At the World Cinema Showcase, Jean-Claude Van Damme. By JACOB POWELL.

FIRST UP, I just need to get something off my chest: JCVD is awesome! If you don’t read any further I want you to know that.

So why? You might think that I’m indulging some romanticism for action flicks watched in my teens? Yeah okay, I’ll buy that. The allure of seeing the eponymous Jean-Claude Van Damme in a film, seemingly possessed of depth we wouldn’t expect from him, paid off with probably the most satisfying and interesting performance we might ever get from him. Who knows, maybe he’ll find his third act resurgence a la Bill Murray? Whatever the case this self-reflexive film from Belgian filmmaker Mabrouk El Mechri captures the long since faded glow of celebrity with keenly ironic eye whilst retaining considerable warmth for its beaten down protagonist.

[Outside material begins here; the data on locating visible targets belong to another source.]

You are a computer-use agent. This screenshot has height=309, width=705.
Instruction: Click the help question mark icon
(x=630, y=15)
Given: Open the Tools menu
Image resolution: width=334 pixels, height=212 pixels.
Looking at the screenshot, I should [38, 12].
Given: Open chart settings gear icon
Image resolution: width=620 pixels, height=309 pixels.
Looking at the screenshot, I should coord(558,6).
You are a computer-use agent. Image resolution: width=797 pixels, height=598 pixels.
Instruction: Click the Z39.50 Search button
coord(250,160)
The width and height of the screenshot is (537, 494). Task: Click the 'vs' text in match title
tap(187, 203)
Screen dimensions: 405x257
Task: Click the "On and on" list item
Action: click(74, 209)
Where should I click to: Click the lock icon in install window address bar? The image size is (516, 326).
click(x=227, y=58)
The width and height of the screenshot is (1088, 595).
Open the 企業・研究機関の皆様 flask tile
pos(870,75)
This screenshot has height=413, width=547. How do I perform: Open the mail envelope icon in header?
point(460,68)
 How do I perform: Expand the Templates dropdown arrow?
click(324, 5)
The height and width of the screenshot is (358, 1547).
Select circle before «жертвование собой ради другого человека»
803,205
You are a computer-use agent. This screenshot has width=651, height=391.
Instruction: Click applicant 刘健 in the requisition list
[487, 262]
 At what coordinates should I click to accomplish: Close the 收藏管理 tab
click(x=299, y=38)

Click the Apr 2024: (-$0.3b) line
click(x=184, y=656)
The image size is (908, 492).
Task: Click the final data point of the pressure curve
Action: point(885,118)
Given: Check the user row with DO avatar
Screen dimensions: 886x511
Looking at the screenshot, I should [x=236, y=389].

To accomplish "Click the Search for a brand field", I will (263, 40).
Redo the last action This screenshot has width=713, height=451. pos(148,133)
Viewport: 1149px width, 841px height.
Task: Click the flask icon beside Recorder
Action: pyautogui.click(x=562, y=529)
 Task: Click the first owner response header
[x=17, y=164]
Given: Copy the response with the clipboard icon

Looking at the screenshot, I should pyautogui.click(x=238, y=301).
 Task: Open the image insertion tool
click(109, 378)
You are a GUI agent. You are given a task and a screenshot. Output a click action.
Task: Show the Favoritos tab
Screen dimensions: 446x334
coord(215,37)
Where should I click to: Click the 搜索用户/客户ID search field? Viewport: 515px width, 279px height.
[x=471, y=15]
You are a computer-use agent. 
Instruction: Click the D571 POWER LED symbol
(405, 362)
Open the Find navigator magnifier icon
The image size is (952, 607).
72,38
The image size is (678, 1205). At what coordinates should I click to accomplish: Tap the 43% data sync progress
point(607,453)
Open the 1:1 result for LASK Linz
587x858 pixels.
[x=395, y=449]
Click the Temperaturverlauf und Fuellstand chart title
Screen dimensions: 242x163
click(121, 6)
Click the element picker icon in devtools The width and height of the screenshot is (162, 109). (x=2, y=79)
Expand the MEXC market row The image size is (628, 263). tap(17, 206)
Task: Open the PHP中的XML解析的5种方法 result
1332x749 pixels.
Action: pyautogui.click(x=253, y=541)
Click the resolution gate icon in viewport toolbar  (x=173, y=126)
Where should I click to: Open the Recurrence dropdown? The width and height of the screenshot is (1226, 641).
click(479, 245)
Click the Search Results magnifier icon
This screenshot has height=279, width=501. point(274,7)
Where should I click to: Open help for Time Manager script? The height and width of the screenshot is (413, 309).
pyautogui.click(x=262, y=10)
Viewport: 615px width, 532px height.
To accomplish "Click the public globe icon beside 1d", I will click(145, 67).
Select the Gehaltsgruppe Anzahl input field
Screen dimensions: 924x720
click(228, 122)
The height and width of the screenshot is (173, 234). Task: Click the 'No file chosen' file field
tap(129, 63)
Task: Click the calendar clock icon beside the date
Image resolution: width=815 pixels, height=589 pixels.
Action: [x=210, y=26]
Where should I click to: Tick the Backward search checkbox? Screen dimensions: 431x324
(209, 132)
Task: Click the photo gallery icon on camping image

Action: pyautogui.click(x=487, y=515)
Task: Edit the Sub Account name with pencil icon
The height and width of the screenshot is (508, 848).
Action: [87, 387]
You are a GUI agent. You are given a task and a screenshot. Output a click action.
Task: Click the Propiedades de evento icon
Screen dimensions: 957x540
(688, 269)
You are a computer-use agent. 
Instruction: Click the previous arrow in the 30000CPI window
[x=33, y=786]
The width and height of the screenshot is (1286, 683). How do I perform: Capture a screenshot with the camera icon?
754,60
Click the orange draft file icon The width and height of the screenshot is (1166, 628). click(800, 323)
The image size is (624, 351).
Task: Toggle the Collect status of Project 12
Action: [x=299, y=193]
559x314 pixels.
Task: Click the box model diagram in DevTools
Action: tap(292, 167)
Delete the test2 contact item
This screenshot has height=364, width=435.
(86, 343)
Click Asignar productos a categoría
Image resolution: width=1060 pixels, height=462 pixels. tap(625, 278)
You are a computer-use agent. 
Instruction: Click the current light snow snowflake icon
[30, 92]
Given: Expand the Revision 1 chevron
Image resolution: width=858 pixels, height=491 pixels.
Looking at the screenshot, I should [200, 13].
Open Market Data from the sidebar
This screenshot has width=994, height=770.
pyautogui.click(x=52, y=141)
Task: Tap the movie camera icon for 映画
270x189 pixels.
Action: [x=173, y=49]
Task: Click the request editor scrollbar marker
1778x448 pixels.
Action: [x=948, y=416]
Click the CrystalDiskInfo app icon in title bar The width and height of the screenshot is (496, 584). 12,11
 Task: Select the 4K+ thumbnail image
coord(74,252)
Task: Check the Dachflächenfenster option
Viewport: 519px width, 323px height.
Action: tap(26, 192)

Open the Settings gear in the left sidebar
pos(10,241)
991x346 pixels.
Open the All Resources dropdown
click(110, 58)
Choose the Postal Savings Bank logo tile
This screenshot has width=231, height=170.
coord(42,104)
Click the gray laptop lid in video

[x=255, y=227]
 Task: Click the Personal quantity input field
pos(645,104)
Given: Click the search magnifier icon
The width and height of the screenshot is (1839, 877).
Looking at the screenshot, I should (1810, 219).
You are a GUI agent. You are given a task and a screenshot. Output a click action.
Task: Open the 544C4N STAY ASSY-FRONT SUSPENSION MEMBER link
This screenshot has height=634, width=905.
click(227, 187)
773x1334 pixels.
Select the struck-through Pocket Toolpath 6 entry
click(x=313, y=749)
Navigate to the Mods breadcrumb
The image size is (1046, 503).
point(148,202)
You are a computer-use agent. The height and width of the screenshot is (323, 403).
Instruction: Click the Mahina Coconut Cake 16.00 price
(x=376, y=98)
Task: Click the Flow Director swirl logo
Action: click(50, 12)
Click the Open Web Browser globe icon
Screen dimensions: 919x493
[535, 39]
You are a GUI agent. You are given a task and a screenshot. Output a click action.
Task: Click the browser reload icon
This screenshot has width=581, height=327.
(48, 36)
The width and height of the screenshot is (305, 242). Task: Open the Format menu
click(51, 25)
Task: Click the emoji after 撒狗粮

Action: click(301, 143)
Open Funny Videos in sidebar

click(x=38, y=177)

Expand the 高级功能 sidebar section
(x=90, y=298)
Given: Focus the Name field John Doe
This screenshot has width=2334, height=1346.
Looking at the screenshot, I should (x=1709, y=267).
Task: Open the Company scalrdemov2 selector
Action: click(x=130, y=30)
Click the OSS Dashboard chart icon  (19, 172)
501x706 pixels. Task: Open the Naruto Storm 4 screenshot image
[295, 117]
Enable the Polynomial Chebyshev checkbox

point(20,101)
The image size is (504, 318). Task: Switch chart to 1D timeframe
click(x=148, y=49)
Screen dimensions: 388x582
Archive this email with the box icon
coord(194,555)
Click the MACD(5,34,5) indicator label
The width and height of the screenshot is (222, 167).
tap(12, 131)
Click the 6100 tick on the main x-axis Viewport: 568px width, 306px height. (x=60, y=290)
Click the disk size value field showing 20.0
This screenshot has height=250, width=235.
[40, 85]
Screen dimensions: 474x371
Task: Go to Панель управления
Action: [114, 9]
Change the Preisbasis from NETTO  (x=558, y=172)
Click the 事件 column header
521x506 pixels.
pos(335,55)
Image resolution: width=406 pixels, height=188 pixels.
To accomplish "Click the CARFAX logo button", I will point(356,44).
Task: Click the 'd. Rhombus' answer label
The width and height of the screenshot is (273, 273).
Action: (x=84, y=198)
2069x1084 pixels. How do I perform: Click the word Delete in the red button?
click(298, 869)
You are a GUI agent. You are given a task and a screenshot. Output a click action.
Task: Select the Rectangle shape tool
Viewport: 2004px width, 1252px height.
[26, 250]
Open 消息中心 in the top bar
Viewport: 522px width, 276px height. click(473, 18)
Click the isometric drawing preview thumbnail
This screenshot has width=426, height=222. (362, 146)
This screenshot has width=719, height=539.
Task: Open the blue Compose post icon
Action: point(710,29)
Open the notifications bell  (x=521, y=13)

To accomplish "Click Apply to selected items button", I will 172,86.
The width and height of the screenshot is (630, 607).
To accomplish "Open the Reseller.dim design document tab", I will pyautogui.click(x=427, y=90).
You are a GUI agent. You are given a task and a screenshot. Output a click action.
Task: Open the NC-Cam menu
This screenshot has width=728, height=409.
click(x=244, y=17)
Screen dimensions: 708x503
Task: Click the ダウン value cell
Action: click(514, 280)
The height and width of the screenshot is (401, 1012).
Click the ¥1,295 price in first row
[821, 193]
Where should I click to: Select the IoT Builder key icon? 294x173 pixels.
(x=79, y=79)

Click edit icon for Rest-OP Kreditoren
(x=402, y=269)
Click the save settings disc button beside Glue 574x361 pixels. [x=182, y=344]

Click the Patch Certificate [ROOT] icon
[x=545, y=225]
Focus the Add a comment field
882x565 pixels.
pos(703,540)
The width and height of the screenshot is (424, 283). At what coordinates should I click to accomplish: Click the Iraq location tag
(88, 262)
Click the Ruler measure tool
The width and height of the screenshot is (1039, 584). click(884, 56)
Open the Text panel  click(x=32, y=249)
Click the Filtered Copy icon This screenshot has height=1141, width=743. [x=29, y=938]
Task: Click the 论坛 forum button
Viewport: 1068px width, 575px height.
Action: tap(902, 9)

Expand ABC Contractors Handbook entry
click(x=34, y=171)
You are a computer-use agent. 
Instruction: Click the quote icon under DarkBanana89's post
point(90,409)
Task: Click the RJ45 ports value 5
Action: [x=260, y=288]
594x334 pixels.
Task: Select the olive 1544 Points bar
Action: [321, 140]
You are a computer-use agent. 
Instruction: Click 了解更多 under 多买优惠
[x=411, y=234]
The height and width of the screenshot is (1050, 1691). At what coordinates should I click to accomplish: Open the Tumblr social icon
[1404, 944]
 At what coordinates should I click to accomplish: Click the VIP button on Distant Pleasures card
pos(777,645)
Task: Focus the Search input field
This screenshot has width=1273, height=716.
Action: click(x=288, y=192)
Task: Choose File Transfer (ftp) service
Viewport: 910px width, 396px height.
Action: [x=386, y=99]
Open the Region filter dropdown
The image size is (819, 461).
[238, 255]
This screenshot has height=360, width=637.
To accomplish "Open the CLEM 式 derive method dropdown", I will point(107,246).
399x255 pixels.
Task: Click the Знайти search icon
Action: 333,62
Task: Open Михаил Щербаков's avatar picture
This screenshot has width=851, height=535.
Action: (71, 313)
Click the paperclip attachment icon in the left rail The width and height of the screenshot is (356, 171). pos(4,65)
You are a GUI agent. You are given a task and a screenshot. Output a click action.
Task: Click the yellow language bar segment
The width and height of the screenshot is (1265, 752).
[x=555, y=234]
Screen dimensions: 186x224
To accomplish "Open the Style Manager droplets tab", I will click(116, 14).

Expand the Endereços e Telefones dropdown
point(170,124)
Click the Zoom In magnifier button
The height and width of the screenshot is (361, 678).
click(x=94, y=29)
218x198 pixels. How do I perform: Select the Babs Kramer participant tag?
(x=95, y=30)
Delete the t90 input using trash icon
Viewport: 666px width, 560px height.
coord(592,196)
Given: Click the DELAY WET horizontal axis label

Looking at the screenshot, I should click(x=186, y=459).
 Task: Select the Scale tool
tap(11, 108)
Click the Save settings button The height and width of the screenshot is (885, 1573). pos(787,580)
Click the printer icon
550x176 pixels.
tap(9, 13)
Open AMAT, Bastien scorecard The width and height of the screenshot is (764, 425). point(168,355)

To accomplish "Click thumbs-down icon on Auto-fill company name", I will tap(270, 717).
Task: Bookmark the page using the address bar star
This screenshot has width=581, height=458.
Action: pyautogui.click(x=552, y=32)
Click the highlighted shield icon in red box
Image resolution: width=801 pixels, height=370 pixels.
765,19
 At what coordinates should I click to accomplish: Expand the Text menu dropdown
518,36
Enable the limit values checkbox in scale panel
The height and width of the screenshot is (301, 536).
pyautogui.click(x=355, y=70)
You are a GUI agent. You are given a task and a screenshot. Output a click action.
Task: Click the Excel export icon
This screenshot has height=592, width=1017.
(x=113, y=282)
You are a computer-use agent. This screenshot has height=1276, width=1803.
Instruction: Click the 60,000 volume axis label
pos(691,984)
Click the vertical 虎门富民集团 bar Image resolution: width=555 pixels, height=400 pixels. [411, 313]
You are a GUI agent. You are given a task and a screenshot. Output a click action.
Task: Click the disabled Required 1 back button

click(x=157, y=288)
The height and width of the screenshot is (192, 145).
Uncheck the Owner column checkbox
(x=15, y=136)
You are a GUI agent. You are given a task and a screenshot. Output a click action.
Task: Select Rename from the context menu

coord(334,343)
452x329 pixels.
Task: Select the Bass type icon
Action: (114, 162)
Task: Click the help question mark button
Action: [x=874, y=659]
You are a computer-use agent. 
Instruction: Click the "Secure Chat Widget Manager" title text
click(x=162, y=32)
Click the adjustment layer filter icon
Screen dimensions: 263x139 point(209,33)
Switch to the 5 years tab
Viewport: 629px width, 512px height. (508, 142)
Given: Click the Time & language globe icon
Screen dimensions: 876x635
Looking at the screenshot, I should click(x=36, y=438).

Opening with a typical Van Damme action sequence, El Mechri makes his intentions clear right off the mark, going meta with his film-within-a-film approach. We see Van Damme complaining to a young director about the difficulty of shooting long single takes at his age and he meets with cold disdain. The director firmly places Van Damme’s cinematic clout in the past stating that just because “he brought John Woo to Hollywood” doesn’t mean that he holds any cinematic capital on this set. And although the above line of dialogue is purposefully repeated later in the film by other characters, in a positive way, it is apparent that Van Damme‘s star has waned.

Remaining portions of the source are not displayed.